Can you copy the records below word for word, leaving the pictures out?

Data listing
++++++++++

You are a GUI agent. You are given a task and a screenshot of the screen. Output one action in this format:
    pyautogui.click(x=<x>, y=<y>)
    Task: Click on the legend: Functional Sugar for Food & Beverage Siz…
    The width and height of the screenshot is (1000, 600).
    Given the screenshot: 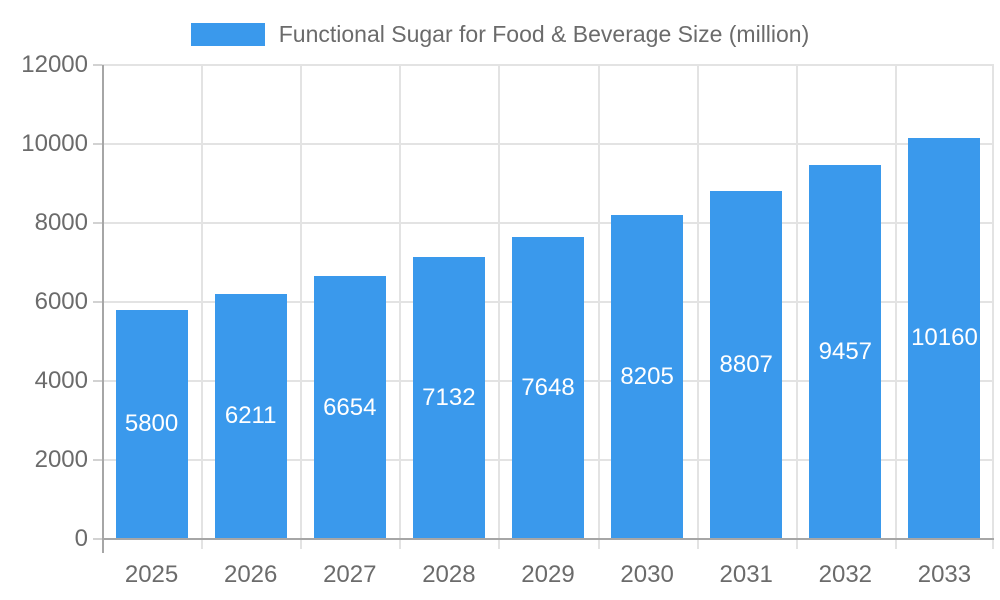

++++++++++

Response to the exercise
You are a GUI agent. You are given a task and a screenshot of the screen. Output one action in this format:
    pyautogui.click(x=<x>, y=<y>)
    Task: Click on the legend: Functional Sugar for Food & Beverage Siz…
    The width and height of the screenshot is (1000, 600).
    Given the screenshot: 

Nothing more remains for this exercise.